Work instruction: What you return must match the records exactly, with every line included.

Top of Available data

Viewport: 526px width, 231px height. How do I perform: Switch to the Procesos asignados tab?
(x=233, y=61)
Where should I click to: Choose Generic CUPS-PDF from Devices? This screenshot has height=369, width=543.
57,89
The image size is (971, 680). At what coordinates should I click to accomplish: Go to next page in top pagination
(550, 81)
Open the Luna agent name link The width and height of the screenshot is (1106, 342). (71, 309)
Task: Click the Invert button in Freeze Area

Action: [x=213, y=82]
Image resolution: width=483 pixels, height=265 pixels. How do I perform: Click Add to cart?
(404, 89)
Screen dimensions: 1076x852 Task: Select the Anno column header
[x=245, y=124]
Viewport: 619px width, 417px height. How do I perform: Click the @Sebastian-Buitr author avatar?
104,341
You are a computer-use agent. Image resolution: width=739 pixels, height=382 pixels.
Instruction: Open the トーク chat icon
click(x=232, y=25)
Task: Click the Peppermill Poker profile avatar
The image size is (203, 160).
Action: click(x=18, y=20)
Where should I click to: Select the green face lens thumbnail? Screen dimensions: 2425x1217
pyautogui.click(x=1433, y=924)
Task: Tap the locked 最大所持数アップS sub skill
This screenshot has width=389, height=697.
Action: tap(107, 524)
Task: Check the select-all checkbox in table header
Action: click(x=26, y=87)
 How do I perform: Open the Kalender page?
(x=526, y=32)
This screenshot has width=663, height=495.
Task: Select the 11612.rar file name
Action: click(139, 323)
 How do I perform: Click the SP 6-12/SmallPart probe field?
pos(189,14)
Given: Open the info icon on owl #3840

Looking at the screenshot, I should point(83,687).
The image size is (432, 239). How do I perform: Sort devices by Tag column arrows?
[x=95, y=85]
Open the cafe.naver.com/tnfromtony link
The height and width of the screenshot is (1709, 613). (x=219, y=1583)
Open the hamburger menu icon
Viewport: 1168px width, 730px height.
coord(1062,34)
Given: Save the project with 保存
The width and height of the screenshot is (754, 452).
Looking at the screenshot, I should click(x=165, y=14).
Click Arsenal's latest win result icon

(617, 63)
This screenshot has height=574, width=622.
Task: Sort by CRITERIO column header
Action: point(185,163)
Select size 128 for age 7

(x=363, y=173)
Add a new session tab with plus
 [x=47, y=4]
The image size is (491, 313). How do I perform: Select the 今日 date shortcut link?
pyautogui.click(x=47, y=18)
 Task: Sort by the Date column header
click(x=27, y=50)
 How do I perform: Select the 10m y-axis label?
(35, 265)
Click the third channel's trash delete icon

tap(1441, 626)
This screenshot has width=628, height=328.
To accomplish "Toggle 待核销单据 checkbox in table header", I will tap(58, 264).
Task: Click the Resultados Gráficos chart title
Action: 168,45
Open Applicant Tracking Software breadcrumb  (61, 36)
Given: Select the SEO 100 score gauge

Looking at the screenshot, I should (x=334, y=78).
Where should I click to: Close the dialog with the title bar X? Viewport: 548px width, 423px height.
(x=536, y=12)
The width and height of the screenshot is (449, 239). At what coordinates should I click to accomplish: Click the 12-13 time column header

Bottom of Available data

Response box:
Viewport: 526px width, 231px height. How do I perform: Switch to the Procesos asignados tab?
(x=233, y=61)
Where should I click to: Choose Generic CUPS-PDF from Devices? This screenshot has height=369, width=543.
57,89
The image size is (971, 680). At what coordinates should I click to accomplish: Go to next page in top pagination
(550, 81)
Open the Luna agent name link The width and height of the screenshot is (1106, 342). (71, 309)
Task: Click the Invert button in Freeze Area

Action: [x=213, y=82]
Image resolution: width=483 pixels, height=265 pixels. How do I perform: Click Add to cart?
(404, 89)
Screen dimensions: 1076x852 Task: Select the Anno column header
[x=245, y=124]
Viewport: 619px width, 417px height. How do I perform: Click the @Sebastian-Buitr author avatar?
104,341
You are a computer-use agent. Image resolution: width=739 pixels, height=382 pixels.
Instruction: Open the トーク chat icon
click(x=232, y=25)
Task: Click the Peppermill Poker profile avatar
The image size is (203, 160).
Action: click(x=18, y=20)
Where should I click to: Select the green face lens thumbnail? Screen dimensions: 2425x1217
pyautogui.click(x=1433, y=924)
Task: Tap the locked 最大所持数アップS sub skill
This screenshot has width=389, height=697.
Action: tap(107, 524)
Task: Check the select-all checkbox in table header
Action: click(x=26, y=87)
 How do I perform: Open the Kalender page?
(x=526, y=32)
This screenshot has width=663, height=495.
Task: Select the 11612.rar file name
Action: click(139, 323)
 How do I perform: Click the SP 6-12/SmallPart probe field?
pos(189,14)
Given: Open the info icon on owl #3840

Looking at the screenshot, I should point(83,687).
The image size is (432, 239). How do I perform: Sort devices by Tag column arrows?
[x=95, y=85]
Open the cafe.naver.com/tnfromtony link
The height and width of the screenshot is (1709, 613). (x=219, y=1583)
Open the hamburger menu icon
Viewport: 1168px width, 730px height.
coord(1062,34)
Given: Save the project with 保存
The width and height of the screenshot is (754, 452).
Looking at the screenshot, I should click(x=165, y=14).
Click Arsenal's latest win result icon

(617, 63)
This screenshot has height=574, width=622.
Task: Sort by CRITERIO column header
Action: point(185,163)
Select size 128 for age 7

(x=363, y=173)
Add a new session tab with plus
 [x=47, y=4]
The image size is (491, 313). How do I perform: Select the 今日 date shortcut link?
pyautogui.click(x=47, y=18)
 Task: Sort by the Date column header
click(x=27, y=50)
 How do I perform: Select the 10m y-axis label?
(35, 265)
Click the third channel's trash delete icon

tap(1441, 626)
This screenshot has width=628, height=328.
To accomplish "Toggle 待核销单据 checkbox in table header", I will tap(58, 264).
Task: Click the Resultados Gráficos chart title
Action: 168,45
Open Applicant Tracking Software breadcrumb  (61, 36)
Given: Select the SEO 100 score gauge

Looking at the screenshot, I should (x=334, y=78).
Where should I click to: Close the dialog with the title bar X? Viewport: 548px width, 423px height.
(x=536, y=12)
The width and height of the screenshot is (449, 239). At what coordinates should I click to accomplish: Click the 12-13 time column header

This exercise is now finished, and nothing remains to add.